(YOUR INSTRUCTIONS): Nothing but the pictures should be dropped when the records are transcribed word for word.

(Saved entries)
::::::::::
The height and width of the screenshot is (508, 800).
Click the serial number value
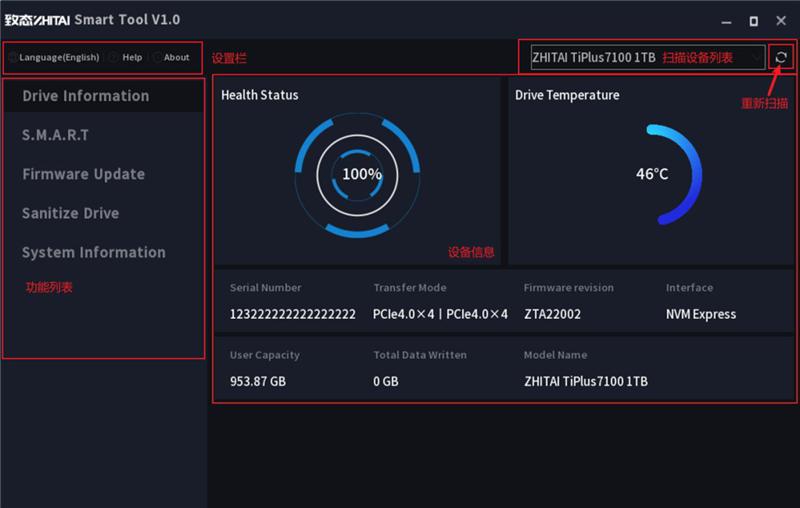(x=293, y=314)
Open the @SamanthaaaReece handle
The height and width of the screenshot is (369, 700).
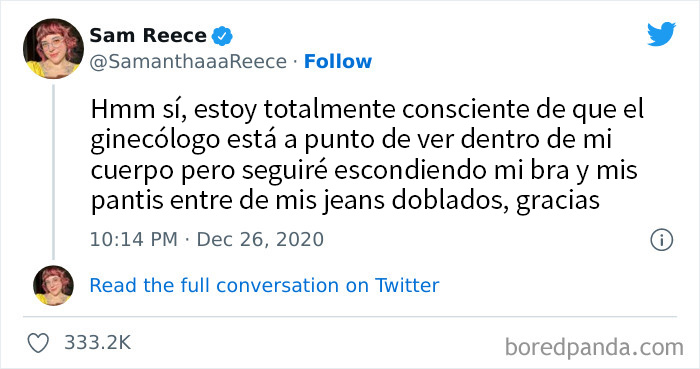188,62
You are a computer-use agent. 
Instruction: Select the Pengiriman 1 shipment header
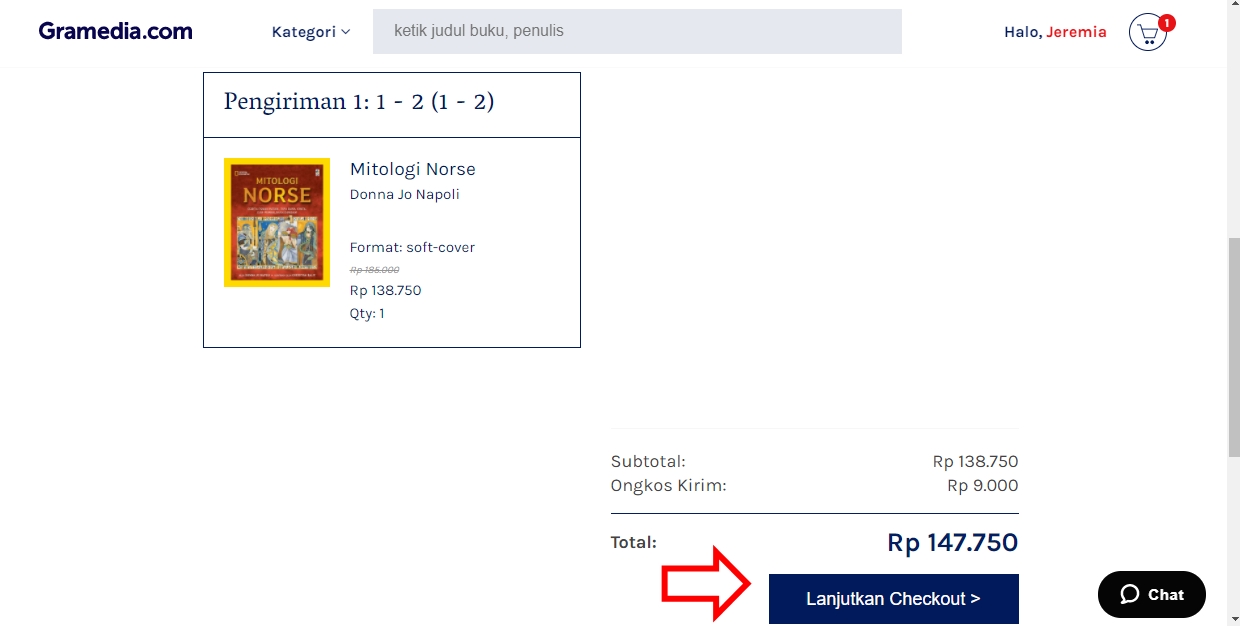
::::::::::
(RESULT OF THE TASK):
The height and width of the screenshot is (508, 800).
Click the serial number value
(x=293, y=314)
Open the @SamanthaaaReece handle
The height and width of the screenshot is (369, 700).
188,62
You are a computer-use agent. 
Instruction: Select the Pengiriman 1 shipment header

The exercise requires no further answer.